You see, anime wasn’t just a medium to tell kiddie stories, instead it became a method for these writers to escape the shackles of real world limitations, giving us stories that took us into space and re-imagined a world with cyborgs. And all they had to do is just draw it. For all the wonder and beauty they created with a stroke of a brush, the stories that came with it were just as profound.
It Wasn’t American, It Was Japanese
Many people think that the first anime they watched, saw or just heard about was Pokémon. The truth is that you have been watching anime longer than you think and you just didn’t know it. Shows like Astro Boy and Speed Racer are inherently Japanese anime. In fact, Astro Boy is probably the first recognizable anime.
While we all know that Hasbro produced Transformers toys, what many people don’t know is that Transformers were actually co-produced with the Japanese toy company Takara Tomy. In fact the very first animated Transformers series was also a co-production with the U.S., writing and providing the budget for the series with Japan animating it. In other words Transformers was anime.
At the end of World War II, the Japanese were dismayed and broken, at this time Osama Tezuka was only 17, yet he created his first piece of work, Diary of Ma-chan and then Shin Takarajima. Both properties were Manga (Japanese Novel sized Comic books) which he sold to local commuters heading to work, this young boy would begin the golden age of manga, a craze comparable to American comic books at the time.

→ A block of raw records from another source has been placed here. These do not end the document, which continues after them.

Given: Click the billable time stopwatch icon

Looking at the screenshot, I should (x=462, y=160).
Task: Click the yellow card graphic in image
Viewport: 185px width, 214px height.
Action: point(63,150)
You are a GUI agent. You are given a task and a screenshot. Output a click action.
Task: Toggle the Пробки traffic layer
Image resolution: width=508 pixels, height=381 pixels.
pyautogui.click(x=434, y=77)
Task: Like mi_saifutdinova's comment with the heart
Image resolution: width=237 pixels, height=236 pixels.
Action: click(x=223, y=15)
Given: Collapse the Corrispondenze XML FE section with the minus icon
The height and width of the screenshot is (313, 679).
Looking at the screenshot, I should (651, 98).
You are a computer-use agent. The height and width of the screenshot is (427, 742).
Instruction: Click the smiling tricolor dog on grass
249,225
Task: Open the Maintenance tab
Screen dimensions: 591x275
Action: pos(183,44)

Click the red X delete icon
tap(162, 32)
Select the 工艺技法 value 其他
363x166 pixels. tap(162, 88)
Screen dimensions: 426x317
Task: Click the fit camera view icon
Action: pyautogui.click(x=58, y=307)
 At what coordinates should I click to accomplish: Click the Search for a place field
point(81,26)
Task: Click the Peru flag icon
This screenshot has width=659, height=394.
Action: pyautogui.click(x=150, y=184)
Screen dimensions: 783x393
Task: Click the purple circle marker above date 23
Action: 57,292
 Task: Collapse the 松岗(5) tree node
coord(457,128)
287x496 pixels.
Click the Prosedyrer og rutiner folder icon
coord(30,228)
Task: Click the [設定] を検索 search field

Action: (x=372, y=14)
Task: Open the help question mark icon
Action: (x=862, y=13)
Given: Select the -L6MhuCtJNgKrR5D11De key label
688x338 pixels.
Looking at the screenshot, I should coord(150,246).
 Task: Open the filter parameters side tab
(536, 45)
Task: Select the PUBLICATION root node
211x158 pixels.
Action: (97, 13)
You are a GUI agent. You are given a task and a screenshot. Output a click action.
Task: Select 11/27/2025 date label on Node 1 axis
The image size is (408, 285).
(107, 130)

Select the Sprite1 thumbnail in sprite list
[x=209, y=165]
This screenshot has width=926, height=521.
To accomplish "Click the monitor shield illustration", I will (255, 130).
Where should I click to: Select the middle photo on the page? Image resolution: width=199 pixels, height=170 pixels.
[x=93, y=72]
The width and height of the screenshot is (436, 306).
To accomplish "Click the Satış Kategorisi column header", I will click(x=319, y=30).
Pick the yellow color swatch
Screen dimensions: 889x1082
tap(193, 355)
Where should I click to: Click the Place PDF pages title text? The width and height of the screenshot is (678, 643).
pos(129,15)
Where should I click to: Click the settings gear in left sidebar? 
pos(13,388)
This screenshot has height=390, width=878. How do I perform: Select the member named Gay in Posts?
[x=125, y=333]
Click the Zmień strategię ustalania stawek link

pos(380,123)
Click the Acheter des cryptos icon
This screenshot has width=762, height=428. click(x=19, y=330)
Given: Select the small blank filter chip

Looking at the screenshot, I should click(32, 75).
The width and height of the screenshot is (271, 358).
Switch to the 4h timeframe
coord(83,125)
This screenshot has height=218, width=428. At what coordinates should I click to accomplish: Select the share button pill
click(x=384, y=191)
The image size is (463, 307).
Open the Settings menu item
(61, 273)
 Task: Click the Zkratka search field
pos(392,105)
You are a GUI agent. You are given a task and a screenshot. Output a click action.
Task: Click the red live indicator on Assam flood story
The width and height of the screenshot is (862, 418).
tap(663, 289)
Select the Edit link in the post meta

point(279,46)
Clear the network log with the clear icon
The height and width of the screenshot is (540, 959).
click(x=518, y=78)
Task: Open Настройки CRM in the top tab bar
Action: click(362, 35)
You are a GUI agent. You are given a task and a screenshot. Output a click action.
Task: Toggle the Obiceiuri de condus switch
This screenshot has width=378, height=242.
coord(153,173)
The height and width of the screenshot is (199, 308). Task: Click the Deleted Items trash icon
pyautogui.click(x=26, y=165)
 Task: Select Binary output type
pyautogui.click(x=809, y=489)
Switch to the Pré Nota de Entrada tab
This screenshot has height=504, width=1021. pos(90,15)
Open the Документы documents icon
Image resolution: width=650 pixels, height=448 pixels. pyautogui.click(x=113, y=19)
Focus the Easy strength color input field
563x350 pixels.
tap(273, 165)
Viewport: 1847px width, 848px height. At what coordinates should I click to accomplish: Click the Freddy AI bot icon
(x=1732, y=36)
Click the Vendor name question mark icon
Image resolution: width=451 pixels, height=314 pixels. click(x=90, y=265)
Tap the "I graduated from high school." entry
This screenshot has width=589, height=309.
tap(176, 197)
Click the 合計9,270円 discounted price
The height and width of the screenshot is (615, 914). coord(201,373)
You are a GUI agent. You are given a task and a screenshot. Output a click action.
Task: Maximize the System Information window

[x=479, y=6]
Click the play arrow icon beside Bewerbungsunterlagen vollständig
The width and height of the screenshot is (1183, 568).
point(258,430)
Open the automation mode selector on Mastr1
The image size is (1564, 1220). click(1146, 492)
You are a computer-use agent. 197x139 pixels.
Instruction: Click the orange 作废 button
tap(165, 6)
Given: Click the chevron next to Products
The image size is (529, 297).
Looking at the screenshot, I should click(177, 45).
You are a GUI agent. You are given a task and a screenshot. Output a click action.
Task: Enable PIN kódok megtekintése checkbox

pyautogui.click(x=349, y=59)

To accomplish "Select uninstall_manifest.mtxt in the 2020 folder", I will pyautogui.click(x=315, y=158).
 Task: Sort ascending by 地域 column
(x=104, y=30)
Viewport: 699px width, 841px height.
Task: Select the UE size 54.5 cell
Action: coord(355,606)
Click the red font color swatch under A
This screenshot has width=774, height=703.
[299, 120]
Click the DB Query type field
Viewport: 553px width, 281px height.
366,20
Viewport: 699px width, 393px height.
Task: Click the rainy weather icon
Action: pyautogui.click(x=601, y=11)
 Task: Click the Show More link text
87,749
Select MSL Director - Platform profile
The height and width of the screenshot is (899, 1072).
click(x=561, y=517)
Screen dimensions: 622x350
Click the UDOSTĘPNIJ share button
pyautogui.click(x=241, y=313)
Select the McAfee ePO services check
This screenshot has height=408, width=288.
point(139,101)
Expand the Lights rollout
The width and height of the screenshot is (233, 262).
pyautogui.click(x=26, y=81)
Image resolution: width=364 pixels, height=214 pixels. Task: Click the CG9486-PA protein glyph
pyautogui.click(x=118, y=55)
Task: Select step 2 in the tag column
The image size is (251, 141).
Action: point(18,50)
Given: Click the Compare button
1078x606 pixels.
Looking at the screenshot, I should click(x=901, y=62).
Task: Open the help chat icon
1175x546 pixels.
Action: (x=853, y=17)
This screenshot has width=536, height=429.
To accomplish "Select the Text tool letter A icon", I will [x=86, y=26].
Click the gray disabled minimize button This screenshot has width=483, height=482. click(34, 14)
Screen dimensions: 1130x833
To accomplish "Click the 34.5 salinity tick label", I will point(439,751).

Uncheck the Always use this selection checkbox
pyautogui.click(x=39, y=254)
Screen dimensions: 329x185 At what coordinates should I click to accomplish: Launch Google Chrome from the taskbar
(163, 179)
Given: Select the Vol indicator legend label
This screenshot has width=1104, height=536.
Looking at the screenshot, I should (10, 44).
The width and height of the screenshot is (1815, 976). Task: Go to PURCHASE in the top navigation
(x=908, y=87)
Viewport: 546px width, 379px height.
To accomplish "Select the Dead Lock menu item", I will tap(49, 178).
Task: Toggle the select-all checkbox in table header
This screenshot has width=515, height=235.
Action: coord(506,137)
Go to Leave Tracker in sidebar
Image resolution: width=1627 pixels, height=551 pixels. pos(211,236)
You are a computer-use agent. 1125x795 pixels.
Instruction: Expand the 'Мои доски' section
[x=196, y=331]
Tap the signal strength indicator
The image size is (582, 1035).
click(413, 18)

Osama Tezuka would go on to become the “Walt Disney of Japan”, creating many facets and genres that are still alive in the medium today. His very first Anime would be the aforementioned Astro Boy.
Astro Boy’s first Manga publication was in 1952 and ran until 1968. The animated series which was a first of its kind premiered in 1959. The story of Astro Boy followed a robot boy who struggled between his human nature and his computer programming in a Post-Apocalyptic world.
Most stories today that take place in a Post-Apocalyptic world can be traced all the way back to Astro Boy. The majority of sci-fi or action based anime take place in a post-apocalyptic world. Have you ever considered why?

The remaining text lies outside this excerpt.